» **Short problem**: Copy out the rows below word for word, starting with the line that contains "Viewport: 1004px width, 918px" and going on through the last of the rows. Include both of those lines.

» **Dataset records**:
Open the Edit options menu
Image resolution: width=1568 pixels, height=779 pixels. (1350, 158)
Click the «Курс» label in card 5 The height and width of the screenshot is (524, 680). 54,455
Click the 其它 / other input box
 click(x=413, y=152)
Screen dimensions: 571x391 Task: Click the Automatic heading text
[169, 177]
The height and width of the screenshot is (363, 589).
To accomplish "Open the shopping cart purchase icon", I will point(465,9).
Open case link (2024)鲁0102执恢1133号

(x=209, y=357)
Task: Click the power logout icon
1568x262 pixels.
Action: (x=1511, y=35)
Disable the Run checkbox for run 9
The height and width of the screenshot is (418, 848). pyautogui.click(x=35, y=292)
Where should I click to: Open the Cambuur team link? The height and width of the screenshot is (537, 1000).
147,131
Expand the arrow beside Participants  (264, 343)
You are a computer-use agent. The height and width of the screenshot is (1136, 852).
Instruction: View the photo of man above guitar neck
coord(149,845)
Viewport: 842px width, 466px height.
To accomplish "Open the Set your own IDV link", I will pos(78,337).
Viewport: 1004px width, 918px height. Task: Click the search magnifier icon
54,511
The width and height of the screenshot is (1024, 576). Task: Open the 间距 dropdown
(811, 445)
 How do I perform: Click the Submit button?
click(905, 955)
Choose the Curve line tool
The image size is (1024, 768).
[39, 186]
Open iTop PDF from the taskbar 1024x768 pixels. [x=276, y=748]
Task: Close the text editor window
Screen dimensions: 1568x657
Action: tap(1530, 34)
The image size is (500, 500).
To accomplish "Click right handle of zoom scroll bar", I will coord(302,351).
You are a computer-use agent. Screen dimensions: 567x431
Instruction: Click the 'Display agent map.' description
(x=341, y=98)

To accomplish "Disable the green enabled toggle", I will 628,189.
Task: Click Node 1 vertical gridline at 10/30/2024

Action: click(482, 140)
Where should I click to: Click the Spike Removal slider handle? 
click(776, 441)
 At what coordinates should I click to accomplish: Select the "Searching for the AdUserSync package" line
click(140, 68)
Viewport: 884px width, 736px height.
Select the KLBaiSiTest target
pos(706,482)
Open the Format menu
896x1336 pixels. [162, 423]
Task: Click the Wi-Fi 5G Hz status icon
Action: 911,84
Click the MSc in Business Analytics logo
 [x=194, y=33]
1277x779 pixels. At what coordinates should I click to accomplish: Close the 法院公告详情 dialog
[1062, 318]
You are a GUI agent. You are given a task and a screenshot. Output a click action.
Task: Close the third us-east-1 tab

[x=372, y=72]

» **Output of the exercise**:
Viewport: 1004px width, 918px height. Task: Click the search magnifier icon
54,511
The width and height of the screenshot is (1024, 576). Task: Open the 间距 dropdown
(811, 445)
 How do I perform: Click the Submit button?
click(905, 955)
Choose the Curve line tool
The image size is (1024, 768).
[39, 186]
Open iTop PDF from the taskbar 1024x768 pixels. [x=276, y=748]
Task: Close the text editor window
Screen dimensions: 1568x657
Action: tap(1530, 34)
The image size is (500, 500).
To accomplish "Click right handle of zoom scroll bar", I will coord(302,351).
You are a computer-use agent. Screen dimensions: 567x431
Instruction: Click the 'Display agent map.' description
(x=341, y=98)

To accomplish "Disable the green enabled toggle", I will 628,189.
Task: Click Node 1 vertical gridline at 10/30/2024

Action: click(482, 140)
Where should I click to: Click the Spike Removal slider handle? 
click(776, 441)
 At what coordinates should I click to accomplish: Select the "Searching for the AdUserSync package" line
click(140, 68)
Viewport: 884px width, 736px height.
Select the KLBaiSiTest target
pos(706,482)
Open the Format menu
896x1336 pixels. [162, 423]
Task: Click the Wi-Fi 5G Hz status icon
Action: 911,84
Click the MSc in Business Analytics logo
 [x=194, y=33]
1277x779 pixels. At what coordinates should I click to accomplish: Close the 法院公告详情 dialog
[1062, 318]
You are a GUI agent. You are given a task and a screenshot. Output a click action.
Task: Close the third us-east-1 tab

[x=372, y=72]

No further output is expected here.